Disturbo invalidante

20 febbraio 2006

Disturbo invalidante




15 febbraio 2006

Disturbo invalidante

Ho subito un intervento di artoscopia al ginocchio dx in anestesia B-Block ma poichè ho sentito dolore sono stata narcotizzata con Ipnovel. Al rientro in reparto si sono presentati sintomi strani : tremori e contrazioni muscolari generalizzate senza perdita di coscenza o lucidità (letteralmente "saltavo nel letto"), palpebre che sbattevano velocemente, difficoltà respiratoria, pressione bassa (anche 40), picchi di febbre alta, dolori e rigidità muscolare.

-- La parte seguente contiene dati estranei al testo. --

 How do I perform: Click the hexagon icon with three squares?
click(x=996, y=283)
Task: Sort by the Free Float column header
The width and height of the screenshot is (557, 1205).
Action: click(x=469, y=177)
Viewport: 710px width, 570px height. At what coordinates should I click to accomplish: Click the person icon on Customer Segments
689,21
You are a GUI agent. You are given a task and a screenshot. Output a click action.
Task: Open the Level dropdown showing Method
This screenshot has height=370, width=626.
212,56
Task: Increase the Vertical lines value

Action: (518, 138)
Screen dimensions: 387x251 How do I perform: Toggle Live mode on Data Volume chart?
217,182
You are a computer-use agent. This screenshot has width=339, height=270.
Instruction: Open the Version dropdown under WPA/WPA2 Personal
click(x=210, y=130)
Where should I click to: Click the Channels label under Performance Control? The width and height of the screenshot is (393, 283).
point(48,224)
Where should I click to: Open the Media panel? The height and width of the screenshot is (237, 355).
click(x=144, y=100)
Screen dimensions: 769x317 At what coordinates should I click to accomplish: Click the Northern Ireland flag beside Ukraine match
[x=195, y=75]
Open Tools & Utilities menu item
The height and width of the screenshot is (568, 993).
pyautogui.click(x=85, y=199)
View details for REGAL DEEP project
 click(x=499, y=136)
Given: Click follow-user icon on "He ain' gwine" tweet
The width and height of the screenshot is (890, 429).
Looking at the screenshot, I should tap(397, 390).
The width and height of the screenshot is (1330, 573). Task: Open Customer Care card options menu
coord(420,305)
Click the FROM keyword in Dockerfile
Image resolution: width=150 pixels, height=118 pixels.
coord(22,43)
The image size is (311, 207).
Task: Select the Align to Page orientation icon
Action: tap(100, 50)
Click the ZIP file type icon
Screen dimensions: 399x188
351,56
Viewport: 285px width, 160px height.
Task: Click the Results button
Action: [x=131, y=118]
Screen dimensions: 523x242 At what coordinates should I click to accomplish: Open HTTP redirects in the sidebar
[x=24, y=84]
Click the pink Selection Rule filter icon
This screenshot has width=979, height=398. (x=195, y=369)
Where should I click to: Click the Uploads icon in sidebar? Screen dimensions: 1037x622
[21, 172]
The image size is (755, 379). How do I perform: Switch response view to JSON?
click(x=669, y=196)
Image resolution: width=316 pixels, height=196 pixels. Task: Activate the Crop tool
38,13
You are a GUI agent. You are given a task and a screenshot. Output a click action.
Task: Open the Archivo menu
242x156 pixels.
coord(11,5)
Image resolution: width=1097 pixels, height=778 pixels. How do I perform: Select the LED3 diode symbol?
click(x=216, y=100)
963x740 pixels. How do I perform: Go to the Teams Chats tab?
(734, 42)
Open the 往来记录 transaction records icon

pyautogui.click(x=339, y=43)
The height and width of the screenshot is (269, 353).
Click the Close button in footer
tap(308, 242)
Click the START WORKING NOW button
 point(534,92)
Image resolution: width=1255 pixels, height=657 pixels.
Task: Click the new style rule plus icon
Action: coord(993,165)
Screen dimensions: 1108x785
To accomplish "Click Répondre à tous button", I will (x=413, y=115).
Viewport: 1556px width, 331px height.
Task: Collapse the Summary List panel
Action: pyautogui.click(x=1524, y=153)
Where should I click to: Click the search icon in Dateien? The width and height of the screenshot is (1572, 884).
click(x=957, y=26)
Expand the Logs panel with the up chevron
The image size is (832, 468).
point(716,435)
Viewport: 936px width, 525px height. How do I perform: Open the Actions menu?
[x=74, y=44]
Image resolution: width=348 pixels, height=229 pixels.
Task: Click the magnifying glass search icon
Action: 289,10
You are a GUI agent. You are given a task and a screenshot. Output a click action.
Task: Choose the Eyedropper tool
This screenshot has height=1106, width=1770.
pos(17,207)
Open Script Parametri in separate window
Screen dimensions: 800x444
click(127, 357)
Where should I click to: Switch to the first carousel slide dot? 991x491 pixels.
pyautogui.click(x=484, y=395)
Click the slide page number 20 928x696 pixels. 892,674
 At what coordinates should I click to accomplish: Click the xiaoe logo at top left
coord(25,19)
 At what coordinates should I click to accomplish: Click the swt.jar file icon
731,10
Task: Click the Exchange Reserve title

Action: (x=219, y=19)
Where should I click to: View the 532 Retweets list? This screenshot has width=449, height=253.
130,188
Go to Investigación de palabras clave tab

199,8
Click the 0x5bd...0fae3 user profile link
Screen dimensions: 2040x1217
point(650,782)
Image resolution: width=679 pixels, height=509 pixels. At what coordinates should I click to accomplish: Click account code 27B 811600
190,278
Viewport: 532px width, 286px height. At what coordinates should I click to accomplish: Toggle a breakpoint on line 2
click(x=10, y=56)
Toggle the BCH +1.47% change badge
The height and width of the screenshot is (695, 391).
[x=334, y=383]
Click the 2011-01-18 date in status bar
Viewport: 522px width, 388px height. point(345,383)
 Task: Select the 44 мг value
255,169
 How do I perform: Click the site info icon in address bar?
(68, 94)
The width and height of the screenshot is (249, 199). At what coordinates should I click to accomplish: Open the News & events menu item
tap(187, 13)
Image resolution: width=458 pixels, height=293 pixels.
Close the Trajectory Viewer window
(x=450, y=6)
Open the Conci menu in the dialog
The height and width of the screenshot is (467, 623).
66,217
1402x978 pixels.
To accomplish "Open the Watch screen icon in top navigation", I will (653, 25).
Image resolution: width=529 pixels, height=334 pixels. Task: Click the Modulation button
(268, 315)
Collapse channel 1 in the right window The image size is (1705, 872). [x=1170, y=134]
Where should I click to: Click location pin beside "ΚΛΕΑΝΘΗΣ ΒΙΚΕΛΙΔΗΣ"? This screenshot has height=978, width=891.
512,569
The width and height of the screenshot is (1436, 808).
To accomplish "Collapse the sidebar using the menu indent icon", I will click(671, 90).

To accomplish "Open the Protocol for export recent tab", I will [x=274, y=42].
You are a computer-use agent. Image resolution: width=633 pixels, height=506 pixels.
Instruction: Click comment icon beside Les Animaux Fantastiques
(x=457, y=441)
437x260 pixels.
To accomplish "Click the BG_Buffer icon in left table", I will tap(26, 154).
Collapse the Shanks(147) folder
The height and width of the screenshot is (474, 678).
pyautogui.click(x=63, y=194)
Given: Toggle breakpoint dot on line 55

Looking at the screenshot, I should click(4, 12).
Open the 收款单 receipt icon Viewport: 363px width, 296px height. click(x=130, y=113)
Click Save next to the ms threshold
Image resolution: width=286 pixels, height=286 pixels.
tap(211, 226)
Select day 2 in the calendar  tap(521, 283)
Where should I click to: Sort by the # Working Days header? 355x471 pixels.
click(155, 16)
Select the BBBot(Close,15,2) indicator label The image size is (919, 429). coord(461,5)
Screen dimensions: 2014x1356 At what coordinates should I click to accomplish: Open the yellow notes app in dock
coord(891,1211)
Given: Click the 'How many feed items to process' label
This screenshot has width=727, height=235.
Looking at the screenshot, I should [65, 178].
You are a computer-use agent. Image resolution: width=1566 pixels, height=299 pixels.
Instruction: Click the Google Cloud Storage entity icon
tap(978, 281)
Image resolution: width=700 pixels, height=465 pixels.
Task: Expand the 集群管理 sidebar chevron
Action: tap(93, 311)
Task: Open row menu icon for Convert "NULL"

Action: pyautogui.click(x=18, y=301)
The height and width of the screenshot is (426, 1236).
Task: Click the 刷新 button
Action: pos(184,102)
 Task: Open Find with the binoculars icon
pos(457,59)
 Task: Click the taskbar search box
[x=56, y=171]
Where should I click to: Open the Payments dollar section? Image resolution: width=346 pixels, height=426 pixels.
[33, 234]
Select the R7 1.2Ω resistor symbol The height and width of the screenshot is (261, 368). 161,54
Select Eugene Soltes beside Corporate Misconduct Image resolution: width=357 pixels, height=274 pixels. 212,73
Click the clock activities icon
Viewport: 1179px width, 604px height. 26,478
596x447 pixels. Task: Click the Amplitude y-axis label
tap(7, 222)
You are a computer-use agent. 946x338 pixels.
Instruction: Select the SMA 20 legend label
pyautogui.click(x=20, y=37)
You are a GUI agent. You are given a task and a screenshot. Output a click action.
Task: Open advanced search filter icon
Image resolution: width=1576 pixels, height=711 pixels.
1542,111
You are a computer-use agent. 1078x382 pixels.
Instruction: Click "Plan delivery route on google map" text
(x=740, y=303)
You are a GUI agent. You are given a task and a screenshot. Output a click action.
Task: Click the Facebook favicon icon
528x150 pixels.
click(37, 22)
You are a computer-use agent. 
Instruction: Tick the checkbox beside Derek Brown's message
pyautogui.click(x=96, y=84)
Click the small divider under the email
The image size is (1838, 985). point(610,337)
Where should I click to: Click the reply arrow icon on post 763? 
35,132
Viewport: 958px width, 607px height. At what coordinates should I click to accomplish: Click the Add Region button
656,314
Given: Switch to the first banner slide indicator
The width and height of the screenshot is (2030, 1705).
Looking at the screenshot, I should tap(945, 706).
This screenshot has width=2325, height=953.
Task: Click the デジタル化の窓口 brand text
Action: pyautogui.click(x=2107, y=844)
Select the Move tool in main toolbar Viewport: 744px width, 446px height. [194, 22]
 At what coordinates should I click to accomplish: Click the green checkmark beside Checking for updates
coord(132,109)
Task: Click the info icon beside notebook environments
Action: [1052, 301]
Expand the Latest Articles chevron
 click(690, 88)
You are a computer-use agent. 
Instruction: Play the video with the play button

Sono stata ricoverata in sub. Intensiva e gli esami del sague rivelavano CK con alti valori. I medici non riuscivano a fermarmi e dissero che stavo rischiando molto. La diagnosi è stata ansia e dopo un EEG nella norma mi hanno insistemente trasferito nel reparto psichiatrico di un altro ospedale. Quì mi hanno imbottito di piscofarmaci e sono iniziate anche crisi di apnee repsiratorie che non avevo mai avuto prima. I tremori, le contrazioni e la rigidità mi impedivano qualsiasi movimento così i neurologhi insicuri della diagnosi mi hanno fatto tac cranio, test tetania latente ed EMG risultati nella norma. Piano piano ho iniziato a migliorare e sono stata trasferita in altro ospedale e poi dimessa con terapia. Arrivata a casa sotto consiglio del mio medico ho graduatamente smesso la terapia. Sono passati 3 mesi dall'intervento e sono ancora seduta sulla sedia a rotelle. La situazione si è stabilizzata così:se faccio per muovere le gambe ecco che ripartono senza il mio controllo poi piano piano si rifermano e rivia così al minimo movimento. Non riesco a stare in piedi e camminare o semplicemente spostare le gambe. Lei crede che si possa trattare di ansia? Dovrei fare altri accertamenti? Cosa può essere successo? Io non so davvero a chi rivolgermi nessun dottore fino ad ora mi ha detto cosa fare per guarire. La ringrazio e attendo la sua ripsosta.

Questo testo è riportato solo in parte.